BMC Bioinformatics. 2008 Jul 22;9 Suppl 8(Suppl 8):S2. doi: 10.1186/1471-2105-9-S8-S2.
Functional annotation of proteins remains a challenging task. Currently the scientific literature serves as the main source for yet uncurated functional annotations, but curation work is slow and expensive. Automatic techniques that support this work are still lacking reliability. We developed a method to identify conserved protein interaction graphs and to predict missing protein functions from orthologs in these graphs. To enhance the precision of the results, we furthermore implemented a procedure that validates all predictions based on findings reported in the literature.

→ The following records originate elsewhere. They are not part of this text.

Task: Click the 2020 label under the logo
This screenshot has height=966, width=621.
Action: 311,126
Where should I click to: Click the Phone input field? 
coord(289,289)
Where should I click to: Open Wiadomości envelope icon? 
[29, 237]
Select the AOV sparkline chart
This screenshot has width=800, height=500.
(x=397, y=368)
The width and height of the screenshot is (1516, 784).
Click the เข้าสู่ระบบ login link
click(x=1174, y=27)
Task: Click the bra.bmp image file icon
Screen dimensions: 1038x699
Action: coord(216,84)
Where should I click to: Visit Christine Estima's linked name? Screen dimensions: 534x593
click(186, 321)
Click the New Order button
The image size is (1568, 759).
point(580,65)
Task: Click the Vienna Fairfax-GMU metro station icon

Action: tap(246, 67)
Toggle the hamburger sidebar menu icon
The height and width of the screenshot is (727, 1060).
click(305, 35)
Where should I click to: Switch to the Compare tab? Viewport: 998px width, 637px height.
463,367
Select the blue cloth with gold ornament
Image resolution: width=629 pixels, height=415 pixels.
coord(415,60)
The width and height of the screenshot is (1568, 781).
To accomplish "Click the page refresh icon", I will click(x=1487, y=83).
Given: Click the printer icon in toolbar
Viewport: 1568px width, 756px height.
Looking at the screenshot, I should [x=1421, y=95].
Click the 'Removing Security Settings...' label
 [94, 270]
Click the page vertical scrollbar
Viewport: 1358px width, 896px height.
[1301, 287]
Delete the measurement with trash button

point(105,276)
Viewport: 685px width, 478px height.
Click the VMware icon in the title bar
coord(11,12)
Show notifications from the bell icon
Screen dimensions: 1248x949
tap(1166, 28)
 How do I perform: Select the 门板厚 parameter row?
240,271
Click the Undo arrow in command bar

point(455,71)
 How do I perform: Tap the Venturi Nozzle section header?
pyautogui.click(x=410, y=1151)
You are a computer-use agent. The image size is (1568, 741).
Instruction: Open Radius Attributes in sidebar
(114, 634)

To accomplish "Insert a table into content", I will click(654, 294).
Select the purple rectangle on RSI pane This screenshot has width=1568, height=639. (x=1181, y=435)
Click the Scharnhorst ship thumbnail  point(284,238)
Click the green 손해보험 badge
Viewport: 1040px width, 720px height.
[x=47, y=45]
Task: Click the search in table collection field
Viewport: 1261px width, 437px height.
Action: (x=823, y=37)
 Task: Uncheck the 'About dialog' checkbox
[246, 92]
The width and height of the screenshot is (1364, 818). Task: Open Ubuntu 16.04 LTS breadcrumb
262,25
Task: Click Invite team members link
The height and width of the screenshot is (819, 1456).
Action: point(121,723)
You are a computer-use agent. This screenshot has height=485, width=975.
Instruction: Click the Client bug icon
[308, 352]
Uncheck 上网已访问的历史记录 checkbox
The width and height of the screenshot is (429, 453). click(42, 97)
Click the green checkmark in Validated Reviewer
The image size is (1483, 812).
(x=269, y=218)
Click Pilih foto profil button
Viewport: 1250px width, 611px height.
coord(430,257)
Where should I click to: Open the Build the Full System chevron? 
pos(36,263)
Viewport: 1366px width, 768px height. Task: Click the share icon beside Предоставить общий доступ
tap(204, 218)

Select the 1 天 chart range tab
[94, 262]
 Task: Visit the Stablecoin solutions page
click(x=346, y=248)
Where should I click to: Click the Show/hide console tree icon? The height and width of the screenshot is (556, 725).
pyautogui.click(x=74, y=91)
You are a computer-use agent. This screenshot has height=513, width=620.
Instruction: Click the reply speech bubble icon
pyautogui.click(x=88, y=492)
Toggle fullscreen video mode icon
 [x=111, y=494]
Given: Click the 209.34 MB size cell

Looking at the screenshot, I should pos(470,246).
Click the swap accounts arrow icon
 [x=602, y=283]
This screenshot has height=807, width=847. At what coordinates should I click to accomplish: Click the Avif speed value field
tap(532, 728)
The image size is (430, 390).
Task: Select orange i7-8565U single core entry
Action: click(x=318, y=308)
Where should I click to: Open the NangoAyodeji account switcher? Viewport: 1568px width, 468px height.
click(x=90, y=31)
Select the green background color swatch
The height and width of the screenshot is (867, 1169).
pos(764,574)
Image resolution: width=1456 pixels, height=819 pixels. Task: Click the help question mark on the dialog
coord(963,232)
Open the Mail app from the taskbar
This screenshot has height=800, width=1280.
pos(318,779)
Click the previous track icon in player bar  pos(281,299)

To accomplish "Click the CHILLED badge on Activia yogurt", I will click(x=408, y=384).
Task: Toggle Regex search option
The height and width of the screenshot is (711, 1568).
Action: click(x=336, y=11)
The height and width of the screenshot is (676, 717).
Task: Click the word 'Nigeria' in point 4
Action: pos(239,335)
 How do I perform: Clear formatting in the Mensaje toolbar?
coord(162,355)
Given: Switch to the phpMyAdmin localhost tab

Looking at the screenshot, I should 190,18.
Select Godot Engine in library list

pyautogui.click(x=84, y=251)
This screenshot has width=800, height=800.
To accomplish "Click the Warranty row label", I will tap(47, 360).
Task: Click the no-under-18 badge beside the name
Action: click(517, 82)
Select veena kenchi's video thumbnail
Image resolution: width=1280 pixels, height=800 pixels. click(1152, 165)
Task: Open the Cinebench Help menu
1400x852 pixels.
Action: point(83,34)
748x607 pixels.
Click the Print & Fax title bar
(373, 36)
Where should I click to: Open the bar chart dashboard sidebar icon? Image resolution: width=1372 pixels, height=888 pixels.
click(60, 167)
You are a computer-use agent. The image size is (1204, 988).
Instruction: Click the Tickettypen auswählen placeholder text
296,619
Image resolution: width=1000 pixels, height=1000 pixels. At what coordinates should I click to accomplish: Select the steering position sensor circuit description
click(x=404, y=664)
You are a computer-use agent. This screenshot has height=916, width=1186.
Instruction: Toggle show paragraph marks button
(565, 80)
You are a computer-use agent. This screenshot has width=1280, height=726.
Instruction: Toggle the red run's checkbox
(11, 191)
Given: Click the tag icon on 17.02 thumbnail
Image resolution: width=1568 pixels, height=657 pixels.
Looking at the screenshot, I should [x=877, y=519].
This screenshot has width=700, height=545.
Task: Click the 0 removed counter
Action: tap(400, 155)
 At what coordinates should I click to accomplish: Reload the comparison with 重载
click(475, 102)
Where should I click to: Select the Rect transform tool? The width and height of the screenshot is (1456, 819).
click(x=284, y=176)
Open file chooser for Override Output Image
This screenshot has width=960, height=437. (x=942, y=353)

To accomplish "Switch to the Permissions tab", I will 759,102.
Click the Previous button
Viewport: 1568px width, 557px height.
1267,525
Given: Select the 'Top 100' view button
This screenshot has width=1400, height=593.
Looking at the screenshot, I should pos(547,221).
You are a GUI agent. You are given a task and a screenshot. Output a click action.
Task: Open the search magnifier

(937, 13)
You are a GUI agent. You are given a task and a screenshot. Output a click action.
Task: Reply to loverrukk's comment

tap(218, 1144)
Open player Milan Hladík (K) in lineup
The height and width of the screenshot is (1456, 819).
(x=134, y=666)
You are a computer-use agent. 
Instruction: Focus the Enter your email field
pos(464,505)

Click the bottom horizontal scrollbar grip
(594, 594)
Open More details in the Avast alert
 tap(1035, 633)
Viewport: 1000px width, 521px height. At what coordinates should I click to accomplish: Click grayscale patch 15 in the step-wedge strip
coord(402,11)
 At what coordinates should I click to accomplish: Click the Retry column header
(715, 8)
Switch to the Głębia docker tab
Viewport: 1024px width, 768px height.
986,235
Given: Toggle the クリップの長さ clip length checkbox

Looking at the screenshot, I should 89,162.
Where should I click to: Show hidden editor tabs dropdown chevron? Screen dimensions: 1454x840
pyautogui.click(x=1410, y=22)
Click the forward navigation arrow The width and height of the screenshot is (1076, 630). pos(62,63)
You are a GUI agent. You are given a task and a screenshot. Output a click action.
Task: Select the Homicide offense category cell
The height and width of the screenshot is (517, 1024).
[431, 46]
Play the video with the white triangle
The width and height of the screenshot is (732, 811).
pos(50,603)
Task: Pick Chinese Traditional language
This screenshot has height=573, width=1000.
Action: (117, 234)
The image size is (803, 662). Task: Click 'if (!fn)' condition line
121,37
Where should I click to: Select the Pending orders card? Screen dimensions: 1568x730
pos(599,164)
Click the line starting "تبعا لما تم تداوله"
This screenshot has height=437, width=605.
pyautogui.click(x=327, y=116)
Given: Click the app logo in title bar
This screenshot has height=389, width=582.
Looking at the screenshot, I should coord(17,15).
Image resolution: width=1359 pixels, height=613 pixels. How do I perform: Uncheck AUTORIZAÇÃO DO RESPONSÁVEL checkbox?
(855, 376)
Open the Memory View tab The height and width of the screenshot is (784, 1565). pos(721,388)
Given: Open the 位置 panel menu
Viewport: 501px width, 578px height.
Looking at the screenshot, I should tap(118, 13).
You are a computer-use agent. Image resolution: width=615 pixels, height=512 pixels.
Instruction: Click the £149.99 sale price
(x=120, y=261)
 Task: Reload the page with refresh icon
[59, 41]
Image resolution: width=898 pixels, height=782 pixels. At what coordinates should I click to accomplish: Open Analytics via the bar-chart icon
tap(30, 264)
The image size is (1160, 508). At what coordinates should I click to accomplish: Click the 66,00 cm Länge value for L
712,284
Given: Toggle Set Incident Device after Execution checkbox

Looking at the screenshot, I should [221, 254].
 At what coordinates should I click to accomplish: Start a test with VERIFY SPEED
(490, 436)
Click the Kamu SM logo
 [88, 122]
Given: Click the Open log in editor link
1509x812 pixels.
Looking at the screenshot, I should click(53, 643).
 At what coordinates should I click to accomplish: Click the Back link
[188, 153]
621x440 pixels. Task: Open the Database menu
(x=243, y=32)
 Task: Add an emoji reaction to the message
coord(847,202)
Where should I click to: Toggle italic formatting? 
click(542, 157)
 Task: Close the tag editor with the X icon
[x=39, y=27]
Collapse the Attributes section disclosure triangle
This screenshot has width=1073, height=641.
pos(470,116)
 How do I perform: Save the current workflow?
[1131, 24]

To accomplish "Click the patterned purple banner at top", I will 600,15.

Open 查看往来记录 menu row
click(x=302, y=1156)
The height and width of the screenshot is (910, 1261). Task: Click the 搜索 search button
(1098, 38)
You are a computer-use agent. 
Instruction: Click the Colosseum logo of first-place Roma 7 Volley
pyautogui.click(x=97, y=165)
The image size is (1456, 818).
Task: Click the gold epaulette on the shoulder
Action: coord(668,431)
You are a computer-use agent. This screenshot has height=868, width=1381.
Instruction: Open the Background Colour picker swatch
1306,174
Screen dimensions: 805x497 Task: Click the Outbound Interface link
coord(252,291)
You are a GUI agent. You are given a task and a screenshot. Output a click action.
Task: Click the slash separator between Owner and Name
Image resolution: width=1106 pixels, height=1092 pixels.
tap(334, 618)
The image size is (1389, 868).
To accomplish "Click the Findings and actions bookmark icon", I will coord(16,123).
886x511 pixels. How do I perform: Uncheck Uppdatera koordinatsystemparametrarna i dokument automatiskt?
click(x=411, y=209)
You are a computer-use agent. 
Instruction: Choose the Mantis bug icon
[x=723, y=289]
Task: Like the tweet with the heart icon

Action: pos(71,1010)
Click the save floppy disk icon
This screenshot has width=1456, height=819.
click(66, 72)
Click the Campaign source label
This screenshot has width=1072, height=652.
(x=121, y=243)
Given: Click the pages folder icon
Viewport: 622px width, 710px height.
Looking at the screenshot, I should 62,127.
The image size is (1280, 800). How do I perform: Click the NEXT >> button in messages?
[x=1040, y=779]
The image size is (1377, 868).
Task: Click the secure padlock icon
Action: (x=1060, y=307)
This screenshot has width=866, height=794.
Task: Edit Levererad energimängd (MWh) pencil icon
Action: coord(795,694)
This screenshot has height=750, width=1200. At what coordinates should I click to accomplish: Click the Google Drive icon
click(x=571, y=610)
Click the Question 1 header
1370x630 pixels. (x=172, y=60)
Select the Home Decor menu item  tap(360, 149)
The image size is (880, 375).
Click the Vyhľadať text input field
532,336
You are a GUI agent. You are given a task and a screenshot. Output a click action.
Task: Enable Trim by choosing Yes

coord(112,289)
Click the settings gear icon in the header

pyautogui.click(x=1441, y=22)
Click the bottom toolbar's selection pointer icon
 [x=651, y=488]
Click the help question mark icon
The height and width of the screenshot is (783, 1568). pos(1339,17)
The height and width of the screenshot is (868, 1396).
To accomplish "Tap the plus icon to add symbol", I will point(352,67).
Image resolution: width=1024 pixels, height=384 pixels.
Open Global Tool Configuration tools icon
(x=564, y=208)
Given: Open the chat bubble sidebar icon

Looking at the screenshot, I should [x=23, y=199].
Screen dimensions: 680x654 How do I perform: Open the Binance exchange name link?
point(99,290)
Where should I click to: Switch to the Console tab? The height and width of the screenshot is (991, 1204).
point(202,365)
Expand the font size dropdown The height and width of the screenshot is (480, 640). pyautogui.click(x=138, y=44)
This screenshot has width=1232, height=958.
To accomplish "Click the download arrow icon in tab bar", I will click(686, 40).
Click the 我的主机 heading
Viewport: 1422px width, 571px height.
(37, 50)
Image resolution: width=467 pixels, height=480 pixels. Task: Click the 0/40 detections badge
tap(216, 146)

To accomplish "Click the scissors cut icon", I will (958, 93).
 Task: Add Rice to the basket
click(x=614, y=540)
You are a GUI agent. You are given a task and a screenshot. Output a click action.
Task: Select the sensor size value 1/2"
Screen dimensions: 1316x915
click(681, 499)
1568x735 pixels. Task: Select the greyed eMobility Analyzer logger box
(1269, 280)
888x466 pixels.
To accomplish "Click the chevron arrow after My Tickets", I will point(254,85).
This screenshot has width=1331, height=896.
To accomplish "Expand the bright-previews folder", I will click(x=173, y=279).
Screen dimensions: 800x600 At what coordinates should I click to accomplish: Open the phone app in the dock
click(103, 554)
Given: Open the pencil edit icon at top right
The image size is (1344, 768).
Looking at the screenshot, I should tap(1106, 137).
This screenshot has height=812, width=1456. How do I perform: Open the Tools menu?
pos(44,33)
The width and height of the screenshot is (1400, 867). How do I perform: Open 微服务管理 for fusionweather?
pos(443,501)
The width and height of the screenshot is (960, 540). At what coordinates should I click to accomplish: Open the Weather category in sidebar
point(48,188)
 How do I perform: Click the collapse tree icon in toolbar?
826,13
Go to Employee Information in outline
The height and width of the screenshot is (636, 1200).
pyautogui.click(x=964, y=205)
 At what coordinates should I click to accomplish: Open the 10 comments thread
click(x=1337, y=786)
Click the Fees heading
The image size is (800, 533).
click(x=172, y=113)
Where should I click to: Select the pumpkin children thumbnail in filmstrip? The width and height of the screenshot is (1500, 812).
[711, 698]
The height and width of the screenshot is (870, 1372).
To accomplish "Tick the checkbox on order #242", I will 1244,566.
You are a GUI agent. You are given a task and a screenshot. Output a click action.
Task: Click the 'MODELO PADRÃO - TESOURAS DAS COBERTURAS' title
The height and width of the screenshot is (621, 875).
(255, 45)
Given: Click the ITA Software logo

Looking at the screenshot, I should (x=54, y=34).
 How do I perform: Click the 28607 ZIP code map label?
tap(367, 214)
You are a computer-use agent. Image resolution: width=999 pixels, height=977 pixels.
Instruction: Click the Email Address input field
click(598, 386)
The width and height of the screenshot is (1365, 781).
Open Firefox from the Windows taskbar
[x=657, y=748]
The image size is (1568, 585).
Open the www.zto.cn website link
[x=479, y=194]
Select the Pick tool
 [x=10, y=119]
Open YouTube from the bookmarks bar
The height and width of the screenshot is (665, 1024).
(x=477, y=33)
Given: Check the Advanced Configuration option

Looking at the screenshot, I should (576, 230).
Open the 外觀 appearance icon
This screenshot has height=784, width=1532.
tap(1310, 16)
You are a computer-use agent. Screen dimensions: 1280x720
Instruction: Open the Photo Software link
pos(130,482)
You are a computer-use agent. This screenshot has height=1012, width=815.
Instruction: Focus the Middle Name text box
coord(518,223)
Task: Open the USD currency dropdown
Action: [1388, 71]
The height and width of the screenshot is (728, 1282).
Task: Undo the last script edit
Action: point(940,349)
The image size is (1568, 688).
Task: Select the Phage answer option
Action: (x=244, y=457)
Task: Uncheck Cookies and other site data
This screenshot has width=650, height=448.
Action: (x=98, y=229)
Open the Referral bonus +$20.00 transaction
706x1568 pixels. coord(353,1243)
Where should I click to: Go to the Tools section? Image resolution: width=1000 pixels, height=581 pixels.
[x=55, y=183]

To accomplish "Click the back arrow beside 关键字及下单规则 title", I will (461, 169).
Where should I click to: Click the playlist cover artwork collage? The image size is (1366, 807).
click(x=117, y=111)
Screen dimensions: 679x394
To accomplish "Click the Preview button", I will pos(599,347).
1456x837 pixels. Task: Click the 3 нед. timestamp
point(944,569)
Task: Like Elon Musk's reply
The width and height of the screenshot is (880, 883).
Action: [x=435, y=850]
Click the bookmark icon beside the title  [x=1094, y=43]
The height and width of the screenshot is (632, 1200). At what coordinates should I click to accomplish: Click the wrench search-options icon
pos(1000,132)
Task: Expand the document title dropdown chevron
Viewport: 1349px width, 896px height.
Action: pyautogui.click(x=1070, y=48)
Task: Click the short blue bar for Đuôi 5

Using this procedure, more than 80% of the GO annotations for proteins with highly conserved orthologs that are available in UniProtKb/Swiss-Prot could be verified automatically. For a subset of proteins we predicted new GO annotations that were not available in UniProtKb/Swiss-Prot. All predictions were correct (100% precision) according to the verifications from a trained curator.
Our method of integrating CCSs and literature mining is thus a highly reliable approach to predict GO annotations for weakly characterized proteins with orthologs.
蛋白质的功能注释仍然是一项具有挑战性的任务。目前,科学文献是未经注释的功能的主要来源,但注释工作既缓慢又昂贵。支持这项工作的自动技术仍然缺乏可靠性。我们开发了一种方法来识别保守的蛋白质相互作用图,并从这些图中的直系同源物预测缺失的蛋白质功能。为了提高结果的准确性,我们还实施了一种程序,该程序基于文献中报告的发现来验证所有预测。
使用此过程,可以自动验证在 UniProtKb/Swiss-Prot 中可用的具有高度保守直系同源物的蛋白质的 GO 注释的 80%以上。对于蛋白质的子集,我们预测了在 UniProtKb/Swiss-Prot 中不可用的新 GO 注释。根据经过训练的注释员的验证,所有预测均正确(100%的精度)。
因此,我们将 CCS 与文献挖掘相结合的方法是一种高度可靠的方法,可以预测具有直系同源物的弱表征蛋白质的 GO 注释。